Opinion

Viewpoint: Big Society needs youth work investment

1 min read Youth Work
Investment in youth work is an indicator as to how big society really is.

The voluntary engagement of young people with youth workers is an expression of a unique contract that ensures the state provides professionals to enhance young people's voice, opportunities and education.

This is done outside of school and work, and on terms young people define. It is in leisure time, but not a leisure activity. It educates for social cohesion and democracy. It is the epitome of commitment to Big Society.

Relationship building, often undertaken through conversation and apparently unstructured events, is a proven way of advancing social engagement.

Inequality has broken many of our communities and the victims of the lack of hope have been young people. Social bonds have been evaporated in the culture of individualism encouraged by political and economic trends. A dysfunctional, greed-based economy leads to a dysfunctional society.

A spiral of decline has developed in young people's services with the chase for child protection consuming more resources from smaller budgets as social conditions worsen. Instead of professional specialisms, the worse integrated services have blended a variety of roles in a gruel of generic interventions. Some multi-disciplinary teams run without professional disciplines. Young people in some areas are getting neither protection, nor education.

A culture of fear prevails, and as the threat of cuts looms, real cuts in essential services occur daily before the storm begins. Managers need to stand up, defy the orders to reduce services and guard against the frightening zombie mentality that is creeping in. You can't just blame government if you are complicit in the decline.

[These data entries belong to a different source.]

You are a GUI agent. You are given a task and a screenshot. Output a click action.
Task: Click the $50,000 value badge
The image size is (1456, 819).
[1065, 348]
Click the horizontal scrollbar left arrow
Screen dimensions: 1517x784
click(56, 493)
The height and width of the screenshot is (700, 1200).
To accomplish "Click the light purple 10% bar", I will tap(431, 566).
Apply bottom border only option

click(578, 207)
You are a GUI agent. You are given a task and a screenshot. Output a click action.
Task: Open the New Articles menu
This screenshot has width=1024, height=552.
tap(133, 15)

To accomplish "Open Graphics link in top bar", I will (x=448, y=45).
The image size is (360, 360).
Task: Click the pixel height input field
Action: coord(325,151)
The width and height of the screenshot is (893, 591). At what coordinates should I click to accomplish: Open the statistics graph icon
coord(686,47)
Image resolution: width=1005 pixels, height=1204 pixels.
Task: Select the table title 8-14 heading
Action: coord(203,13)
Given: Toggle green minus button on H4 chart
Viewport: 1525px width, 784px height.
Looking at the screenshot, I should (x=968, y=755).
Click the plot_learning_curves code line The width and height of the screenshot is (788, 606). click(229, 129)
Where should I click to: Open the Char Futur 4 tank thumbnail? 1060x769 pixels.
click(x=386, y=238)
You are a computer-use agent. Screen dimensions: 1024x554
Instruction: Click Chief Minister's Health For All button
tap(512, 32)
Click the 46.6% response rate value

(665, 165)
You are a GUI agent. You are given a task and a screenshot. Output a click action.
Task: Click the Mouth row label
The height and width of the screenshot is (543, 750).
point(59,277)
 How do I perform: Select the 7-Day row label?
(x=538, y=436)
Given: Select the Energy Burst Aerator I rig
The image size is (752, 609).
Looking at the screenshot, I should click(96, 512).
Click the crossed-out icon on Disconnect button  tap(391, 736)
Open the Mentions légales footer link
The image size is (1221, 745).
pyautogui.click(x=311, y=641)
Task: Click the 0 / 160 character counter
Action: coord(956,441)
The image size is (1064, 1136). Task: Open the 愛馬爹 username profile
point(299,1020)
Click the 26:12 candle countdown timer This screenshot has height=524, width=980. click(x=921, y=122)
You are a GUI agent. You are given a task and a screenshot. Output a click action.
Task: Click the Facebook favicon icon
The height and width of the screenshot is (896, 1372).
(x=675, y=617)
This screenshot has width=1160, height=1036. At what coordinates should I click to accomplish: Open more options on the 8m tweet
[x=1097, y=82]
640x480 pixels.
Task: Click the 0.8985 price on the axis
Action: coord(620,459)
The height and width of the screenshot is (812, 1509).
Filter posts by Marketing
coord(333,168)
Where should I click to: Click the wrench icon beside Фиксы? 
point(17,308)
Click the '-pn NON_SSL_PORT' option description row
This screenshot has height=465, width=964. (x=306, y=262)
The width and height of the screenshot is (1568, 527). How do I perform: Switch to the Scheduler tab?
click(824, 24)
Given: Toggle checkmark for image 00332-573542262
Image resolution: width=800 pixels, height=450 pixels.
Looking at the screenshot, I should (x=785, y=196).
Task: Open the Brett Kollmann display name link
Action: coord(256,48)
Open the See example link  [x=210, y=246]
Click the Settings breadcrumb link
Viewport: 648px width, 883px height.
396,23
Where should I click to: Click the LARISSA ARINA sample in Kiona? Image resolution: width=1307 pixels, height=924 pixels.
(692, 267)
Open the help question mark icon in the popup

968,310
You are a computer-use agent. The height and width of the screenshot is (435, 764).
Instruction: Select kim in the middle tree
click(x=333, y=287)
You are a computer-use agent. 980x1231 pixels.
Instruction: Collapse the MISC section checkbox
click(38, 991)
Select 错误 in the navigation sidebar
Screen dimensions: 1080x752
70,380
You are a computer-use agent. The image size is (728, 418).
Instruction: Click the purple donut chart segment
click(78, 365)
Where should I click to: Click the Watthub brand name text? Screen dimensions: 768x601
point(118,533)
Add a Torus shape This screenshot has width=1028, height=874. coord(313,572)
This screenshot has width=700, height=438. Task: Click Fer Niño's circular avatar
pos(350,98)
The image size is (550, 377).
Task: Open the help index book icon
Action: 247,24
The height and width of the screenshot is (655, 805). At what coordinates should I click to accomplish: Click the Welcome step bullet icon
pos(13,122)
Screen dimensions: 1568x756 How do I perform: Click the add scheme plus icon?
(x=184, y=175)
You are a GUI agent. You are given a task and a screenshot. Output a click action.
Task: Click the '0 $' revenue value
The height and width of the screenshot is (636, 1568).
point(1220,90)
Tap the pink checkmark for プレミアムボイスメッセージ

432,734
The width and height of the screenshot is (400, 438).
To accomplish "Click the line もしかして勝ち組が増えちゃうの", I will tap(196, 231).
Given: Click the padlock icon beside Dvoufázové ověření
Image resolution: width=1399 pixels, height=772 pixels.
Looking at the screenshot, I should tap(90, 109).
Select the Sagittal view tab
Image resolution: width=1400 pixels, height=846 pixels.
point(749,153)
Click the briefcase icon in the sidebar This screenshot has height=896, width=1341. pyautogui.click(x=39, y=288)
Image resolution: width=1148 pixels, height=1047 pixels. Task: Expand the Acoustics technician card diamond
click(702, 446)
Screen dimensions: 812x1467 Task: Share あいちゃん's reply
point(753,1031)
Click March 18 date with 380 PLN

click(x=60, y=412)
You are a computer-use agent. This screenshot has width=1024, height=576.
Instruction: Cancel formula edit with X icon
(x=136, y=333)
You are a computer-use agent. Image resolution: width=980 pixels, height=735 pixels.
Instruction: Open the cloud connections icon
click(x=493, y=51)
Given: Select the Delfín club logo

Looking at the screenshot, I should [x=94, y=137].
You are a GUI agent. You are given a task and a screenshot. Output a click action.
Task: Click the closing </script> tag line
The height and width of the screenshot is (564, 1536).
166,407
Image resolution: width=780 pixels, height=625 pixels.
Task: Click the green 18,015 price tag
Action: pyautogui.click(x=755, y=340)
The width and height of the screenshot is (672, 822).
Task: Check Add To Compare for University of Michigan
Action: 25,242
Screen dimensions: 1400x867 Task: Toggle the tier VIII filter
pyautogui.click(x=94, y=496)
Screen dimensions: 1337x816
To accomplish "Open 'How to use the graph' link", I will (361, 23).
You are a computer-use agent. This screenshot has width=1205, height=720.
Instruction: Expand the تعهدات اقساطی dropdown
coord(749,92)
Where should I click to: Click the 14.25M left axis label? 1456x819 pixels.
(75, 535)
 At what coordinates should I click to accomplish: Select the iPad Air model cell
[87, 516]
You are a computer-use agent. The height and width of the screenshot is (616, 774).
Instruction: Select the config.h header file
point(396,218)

In 1961, Prime Minister Harold Macmillan responded to demands of the union and the voluntary sector to create the modern youth service and Joint Negotiating Committee terms and conditions. In the 1980s, Margaret Thatcher tried to crush the service and rejected the Thompson Report that crystalised post-1961 progress. Then, under New Labour Tony Blair brought in bright young things who believed in learning beyond the classroom, but distrusted youth work with its unbreakable roots in working class communities.

Despite the efforts of various governments, youth work remains strong, and, as Ofsted has shown, it is improving. Whether the latest government can build on proven, cost-effective success remains to be seen.

Doug Nicholls, national officer for community and youth workers, Unite.